TASK OBJECTIVE =
Scan the records for the string "computer" and state how many lines contain it, using the number alone.

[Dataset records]
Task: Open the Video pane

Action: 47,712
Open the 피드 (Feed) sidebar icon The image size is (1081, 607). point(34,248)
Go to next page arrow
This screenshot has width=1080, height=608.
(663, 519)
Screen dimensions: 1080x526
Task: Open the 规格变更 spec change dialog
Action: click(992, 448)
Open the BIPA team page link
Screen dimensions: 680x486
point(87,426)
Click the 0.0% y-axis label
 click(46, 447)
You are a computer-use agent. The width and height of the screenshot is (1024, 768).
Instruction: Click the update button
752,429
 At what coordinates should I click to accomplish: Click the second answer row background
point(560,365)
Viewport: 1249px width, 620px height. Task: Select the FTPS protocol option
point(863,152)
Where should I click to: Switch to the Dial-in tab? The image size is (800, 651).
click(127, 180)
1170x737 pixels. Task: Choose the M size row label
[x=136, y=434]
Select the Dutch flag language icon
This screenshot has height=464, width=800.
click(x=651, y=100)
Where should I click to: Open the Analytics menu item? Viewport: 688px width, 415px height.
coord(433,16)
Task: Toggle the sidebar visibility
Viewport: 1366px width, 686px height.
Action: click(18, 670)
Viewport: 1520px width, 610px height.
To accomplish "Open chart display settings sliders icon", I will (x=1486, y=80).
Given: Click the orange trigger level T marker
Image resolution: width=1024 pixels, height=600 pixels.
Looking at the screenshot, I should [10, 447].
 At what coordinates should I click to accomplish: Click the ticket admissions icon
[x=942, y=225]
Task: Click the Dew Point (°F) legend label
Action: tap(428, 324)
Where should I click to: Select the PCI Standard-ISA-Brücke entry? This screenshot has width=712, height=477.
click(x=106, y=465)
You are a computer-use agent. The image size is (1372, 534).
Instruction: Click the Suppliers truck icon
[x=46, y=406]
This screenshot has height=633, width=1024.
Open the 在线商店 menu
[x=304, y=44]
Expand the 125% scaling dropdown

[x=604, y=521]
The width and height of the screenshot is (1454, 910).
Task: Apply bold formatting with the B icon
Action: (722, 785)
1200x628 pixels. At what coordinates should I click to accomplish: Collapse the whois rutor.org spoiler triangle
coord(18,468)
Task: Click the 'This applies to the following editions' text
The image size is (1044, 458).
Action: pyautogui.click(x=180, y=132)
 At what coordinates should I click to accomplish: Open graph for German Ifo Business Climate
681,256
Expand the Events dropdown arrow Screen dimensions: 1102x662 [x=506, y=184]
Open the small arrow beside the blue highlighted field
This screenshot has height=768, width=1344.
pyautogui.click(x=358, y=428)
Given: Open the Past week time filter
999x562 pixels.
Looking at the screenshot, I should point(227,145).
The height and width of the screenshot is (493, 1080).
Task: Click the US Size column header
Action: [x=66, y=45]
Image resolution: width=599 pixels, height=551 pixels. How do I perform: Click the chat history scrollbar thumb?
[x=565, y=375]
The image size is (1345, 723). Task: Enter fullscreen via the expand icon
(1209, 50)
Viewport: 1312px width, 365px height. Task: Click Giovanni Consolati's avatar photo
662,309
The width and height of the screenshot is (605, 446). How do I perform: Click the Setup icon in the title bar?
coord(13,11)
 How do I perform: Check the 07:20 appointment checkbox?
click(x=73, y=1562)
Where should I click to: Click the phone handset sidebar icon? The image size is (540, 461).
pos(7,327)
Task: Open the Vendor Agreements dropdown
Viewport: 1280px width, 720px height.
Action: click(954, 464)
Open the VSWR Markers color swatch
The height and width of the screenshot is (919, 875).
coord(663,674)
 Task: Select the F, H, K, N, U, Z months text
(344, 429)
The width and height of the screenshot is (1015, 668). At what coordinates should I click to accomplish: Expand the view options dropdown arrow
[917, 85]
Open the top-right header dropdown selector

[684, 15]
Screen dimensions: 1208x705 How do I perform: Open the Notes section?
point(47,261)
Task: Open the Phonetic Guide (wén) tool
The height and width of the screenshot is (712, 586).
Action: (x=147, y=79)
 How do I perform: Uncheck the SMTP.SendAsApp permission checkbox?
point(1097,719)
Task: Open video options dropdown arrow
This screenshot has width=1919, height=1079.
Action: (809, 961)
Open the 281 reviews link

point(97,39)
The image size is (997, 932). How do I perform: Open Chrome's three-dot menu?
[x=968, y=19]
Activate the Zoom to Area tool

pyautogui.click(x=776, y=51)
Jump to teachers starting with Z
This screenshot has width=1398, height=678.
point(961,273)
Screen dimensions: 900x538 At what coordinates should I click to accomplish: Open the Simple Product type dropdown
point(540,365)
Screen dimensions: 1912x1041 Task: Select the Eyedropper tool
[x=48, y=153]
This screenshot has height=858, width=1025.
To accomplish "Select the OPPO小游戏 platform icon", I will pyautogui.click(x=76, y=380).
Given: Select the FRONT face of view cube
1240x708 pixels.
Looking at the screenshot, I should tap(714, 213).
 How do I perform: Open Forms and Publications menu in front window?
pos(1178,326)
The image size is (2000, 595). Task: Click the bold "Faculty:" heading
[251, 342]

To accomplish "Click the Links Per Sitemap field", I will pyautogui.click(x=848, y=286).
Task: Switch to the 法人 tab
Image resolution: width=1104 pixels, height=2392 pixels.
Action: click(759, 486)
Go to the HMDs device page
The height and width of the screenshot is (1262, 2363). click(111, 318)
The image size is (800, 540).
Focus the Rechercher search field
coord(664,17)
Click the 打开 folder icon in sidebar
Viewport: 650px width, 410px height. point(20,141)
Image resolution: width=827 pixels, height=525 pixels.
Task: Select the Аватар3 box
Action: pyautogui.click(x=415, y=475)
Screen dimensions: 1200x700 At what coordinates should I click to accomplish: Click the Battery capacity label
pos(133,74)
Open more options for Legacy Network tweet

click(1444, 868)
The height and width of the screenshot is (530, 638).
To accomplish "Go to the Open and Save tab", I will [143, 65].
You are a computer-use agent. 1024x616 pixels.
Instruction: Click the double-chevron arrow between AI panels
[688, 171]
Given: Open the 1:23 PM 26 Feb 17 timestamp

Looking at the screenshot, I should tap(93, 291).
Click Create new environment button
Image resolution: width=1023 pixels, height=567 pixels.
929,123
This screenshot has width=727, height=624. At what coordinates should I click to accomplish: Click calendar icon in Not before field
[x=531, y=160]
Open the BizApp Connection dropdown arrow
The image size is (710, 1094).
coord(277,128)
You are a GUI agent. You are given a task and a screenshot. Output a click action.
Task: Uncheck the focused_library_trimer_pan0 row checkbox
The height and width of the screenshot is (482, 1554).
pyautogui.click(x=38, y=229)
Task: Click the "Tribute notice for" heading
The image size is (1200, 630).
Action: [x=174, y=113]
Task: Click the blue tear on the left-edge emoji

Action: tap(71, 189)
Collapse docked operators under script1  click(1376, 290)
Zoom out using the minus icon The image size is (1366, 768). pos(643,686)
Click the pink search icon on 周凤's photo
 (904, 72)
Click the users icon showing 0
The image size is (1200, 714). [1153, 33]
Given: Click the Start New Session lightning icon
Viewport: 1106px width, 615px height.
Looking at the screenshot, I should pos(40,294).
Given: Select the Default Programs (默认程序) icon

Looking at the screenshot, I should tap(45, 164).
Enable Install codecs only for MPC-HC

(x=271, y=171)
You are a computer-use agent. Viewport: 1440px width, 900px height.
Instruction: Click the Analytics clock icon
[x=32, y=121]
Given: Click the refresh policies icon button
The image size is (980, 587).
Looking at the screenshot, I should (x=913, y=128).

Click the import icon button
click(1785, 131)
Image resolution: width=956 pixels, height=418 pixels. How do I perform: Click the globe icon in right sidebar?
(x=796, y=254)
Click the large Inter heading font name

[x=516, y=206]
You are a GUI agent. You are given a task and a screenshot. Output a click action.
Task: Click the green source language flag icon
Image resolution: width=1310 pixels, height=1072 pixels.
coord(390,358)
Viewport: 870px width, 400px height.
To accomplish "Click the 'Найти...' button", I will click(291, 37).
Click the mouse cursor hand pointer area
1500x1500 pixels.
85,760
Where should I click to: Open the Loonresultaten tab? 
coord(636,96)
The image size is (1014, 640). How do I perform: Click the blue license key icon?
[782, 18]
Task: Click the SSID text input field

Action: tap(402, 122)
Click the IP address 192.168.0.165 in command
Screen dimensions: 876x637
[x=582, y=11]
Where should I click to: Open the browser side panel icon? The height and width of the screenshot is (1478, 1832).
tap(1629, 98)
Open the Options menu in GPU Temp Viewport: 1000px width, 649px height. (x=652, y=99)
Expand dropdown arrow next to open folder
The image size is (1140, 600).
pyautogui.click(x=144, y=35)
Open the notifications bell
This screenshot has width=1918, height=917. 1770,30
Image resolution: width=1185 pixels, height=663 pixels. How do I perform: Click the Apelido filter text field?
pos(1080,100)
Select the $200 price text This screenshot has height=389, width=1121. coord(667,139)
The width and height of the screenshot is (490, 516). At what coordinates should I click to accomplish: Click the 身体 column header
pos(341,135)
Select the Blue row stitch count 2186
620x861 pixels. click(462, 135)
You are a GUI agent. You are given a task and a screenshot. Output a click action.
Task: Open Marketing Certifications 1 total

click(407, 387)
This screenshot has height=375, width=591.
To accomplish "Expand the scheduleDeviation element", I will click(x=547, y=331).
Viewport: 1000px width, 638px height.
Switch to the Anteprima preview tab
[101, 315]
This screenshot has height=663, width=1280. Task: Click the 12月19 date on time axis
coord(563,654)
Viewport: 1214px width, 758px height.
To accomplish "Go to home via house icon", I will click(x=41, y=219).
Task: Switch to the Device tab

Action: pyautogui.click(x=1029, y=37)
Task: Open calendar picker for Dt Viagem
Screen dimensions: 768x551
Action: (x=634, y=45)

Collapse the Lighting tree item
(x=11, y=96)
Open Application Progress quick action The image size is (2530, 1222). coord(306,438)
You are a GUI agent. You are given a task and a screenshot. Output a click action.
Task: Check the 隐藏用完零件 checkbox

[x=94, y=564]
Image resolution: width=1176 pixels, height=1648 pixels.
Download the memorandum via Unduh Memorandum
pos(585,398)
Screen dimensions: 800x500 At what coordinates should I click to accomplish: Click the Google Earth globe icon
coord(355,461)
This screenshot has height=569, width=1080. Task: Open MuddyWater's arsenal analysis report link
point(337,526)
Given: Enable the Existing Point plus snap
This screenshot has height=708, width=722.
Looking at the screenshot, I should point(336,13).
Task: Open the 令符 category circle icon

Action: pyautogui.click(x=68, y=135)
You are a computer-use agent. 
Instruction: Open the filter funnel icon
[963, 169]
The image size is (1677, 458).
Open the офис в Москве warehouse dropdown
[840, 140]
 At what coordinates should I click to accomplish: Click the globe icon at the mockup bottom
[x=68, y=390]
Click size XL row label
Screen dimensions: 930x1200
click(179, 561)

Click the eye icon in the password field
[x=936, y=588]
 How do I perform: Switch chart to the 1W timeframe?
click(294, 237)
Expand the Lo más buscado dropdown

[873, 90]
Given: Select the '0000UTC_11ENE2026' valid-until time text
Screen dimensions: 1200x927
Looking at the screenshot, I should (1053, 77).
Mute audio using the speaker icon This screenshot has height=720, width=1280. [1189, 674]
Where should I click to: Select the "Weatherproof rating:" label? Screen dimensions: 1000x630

YOUR RESPONSE =
5